Helena Zengel und Tom Hanks in ihrem neuen Film „Neues aus der Welt“
Copyright: imago/Bruce Talamon / Universal Pictures / The Hollywood Archive Los Angeles
Helena Zengel, herzlichen Glückwunsch zur Golden Globe-Nominierung. Wie hast du den Tag erlebt, als du zusammen mit Glenn Close, Olivia Colman oder Jodie Foster nominiert worden bist?
Was für ein Tag. Das war der schönste Tag meines Lebens. Ich war gerade beim Möhren kaufen für mein Pferd, meine Mama hat im Auto auf mich gewartet, und als ich zurückkam, war die PR Agentur am Telefon und Mama meinte: »Du hast es geschafft, du bist für den Golden Globe nominiert.« Im ersten Moment konnte ich gar nichts sagen, weil ich so gar nicht damit gerechnet hatte. Das ist so unglaublich für mich, ich bin immer noch total überwältigt, irgendwie sprachlos; und gleichzeitig könnte ich schreien vor Glück.
Du gibst mit erst zwölf Jahren dein Hollywood-Debüt – und das an der Seite von Superstar Tom Hanks. Wusstest du vorher, wer das ist?

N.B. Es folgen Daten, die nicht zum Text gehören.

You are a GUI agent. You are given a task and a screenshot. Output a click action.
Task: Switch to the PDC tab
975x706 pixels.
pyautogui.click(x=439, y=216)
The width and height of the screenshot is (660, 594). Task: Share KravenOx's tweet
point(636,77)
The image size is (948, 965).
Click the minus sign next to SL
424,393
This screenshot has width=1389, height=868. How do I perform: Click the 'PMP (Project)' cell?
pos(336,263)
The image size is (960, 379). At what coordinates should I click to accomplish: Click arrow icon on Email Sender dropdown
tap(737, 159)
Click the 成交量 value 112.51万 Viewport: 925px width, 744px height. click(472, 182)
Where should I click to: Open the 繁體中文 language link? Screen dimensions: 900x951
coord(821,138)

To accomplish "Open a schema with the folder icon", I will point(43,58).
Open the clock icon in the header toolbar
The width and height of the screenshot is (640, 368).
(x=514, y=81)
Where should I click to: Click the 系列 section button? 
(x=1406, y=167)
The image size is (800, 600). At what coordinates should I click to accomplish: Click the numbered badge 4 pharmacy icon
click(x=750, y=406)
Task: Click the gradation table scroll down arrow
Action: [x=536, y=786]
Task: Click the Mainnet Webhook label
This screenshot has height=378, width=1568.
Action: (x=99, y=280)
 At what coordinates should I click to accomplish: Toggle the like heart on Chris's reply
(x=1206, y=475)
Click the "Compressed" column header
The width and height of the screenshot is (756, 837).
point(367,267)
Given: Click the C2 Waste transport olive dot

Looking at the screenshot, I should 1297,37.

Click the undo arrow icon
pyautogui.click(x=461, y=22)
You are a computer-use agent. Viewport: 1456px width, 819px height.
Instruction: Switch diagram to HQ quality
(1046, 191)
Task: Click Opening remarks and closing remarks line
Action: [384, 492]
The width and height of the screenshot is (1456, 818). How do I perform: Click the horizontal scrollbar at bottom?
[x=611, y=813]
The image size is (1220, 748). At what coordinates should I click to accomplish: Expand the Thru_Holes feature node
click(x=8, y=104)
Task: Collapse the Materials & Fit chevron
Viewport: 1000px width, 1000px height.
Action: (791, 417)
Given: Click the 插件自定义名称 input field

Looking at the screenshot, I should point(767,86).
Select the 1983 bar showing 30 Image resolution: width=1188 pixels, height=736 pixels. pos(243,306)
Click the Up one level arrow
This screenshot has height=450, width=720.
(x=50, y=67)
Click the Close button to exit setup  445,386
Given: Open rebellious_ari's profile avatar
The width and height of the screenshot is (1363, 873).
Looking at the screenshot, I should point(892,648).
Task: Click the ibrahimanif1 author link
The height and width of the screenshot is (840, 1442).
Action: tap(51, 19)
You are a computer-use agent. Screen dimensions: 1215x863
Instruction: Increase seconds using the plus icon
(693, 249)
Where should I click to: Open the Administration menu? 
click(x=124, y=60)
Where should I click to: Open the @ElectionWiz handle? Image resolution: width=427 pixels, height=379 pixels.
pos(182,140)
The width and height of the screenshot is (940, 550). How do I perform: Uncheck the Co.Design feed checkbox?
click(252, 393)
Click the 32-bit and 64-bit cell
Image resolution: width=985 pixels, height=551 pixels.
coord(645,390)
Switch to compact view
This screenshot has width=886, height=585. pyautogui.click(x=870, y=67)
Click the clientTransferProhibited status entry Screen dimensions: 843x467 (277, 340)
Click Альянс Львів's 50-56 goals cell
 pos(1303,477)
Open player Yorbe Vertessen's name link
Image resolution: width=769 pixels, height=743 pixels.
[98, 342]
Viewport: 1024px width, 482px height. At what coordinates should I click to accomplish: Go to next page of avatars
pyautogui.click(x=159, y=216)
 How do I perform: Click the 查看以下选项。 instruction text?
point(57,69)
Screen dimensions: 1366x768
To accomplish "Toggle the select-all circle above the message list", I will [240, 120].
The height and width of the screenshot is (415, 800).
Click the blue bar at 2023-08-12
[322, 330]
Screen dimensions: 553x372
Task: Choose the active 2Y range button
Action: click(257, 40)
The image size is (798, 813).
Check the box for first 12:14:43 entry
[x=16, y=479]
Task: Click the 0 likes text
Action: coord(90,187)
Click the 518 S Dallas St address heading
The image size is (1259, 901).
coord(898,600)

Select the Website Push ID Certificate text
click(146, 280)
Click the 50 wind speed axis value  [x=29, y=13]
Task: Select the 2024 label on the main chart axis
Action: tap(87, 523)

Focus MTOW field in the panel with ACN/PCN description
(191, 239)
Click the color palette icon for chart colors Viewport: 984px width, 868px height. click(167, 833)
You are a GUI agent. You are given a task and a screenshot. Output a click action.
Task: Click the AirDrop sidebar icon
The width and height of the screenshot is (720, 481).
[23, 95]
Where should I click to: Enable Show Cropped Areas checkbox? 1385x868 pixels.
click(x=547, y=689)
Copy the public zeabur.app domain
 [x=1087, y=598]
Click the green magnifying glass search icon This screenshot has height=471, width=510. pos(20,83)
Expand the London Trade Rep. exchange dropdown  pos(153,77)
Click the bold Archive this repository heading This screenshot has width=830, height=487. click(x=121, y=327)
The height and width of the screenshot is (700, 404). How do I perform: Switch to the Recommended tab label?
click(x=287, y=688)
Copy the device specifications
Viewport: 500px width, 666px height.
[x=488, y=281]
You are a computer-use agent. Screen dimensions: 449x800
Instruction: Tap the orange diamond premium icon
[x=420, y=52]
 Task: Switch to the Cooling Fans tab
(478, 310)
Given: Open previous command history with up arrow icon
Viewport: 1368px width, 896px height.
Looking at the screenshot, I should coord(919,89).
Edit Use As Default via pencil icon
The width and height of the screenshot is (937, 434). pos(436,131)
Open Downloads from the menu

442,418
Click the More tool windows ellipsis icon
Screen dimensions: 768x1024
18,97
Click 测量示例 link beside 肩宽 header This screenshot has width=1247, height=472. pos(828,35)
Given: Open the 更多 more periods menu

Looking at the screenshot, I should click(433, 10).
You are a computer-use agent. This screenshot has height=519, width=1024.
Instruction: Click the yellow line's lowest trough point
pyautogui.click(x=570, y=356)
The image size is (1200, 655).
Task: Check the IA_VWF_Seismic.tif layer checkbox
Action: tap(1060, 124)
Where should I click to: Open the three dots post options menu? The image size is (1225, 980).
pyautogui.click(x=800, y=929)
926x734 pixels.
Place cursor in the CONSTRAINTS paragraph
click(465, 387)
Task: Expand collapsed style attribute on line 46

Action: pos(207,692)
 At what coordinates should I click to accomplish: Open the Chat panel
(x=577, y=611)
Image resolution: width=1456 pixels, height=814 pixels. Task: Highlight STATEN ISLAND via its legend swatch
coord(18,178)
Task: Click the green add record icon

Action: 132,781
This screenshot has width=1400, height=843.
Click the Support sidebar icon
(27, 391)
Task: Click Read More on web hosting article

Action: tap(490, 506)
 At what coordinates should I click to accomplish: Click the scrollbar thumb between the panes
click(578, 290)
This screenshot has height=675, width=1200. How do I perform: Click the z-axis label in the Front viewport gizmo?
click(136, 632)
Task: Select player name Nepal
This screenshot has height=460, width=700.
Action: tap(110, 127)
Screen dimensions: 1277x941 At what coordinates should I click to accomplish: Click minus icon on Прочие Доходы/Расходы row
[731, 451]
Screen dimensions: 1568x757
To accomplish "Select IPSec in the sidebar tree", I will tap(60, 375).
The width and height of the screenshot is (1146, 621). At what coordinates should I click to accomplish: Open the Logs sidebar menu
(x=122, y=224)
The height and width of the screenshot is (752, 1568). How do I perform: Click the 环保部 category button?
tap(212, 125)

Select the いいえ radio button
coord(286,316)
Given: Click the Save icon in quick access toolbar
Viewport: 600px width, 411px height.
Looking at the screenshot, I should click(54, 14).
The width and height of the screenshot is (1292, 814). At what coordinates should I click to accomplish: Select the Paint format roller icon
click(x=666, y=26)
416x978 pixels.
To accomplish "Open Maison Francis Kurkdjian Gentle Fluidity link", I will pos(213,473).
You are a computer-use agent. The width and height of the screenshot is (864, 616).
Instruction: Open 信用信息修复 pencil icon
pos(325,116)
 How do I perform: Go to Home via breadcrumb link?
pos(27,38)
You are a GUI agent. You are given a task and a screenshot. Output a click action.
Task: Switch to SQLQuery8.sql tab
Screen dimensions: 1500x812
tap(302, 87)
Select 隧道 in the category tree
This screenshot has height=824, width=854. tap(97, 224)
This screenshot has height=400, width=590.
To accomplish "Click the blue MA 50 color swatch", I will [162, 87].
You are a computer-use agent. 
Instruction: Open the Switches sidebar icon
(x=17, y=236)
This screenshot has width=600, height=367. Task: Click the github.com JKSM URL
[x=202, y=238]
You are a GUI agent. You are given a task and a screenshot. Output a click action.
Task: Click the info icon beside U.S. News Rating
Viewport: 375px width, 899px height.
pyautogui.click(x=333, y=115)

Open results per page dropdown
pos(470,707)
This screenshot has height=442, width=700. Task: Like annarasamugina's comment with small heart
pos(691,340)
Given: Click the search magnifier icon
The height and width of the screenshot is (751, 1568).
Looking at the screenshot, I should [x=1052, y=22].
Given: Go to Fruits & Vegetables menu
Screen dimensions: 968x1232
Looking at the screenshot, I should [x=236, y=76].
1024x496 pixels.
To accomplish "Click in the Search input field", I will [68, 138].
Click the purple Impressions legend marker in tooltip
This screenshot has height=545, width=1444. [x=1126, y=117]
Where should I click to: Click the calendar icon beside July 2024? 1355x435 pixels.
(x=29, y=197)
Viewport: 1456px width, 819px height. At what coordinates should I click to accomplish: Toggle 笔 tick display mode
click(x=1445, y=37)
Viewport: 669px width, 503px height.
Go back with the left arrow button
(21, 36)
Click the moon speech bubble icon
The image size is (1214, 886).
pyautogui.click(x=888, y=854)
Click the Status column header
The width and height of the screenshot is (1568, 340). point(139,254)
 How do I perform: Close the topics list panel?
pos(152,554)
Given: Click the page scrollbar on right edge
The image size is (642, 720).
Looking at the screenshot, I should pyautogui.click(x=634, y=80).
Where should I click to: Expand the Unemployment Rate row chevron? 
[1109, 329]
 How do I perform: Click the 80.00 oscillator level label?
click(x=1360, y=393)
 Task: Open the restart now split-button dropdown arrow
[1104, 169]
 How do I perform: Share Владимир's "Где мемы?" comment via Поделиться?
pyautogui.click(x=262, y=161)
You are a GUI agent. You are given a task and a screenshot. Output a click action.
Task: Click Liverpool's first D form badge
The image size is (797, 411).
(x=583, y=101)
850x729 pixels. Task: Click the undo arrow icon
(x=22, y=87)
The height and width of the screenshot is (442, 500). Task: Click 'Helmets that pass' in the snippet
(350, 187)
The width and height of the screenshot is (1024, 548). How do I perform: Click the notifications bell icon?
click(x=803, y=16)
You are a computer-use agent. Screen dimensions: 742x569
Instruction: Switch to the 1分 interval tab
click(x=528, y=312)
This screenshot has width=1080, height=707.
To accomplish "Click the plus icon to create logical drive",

Seinen Namen kannte ich, und ich wusste auch, dass er ein Schauspieler ist. Aber mir war nicht klar, wie superberühmt er ist, weil er ja eher Filme für Erwachsene macht.
Erste Begegnung
Wie verlief dann deine erste Begegnung mit Tom Hanks?
Am Anfang war ich noch ein bisschen nervös, weil alles so neu war. Und ich glaube, er auch. Zuerst habe ich auch noch nicht alles in Englisch verstanden. Später hat sich das gelegt, da war ich entspannter. Und wenn ich mal etwas nicht verstand, hat Tom es erklärt. Ab der Mitte der Dreharbeiten wurden wir richtig enge Freunde und sind heute noch in Kontakt.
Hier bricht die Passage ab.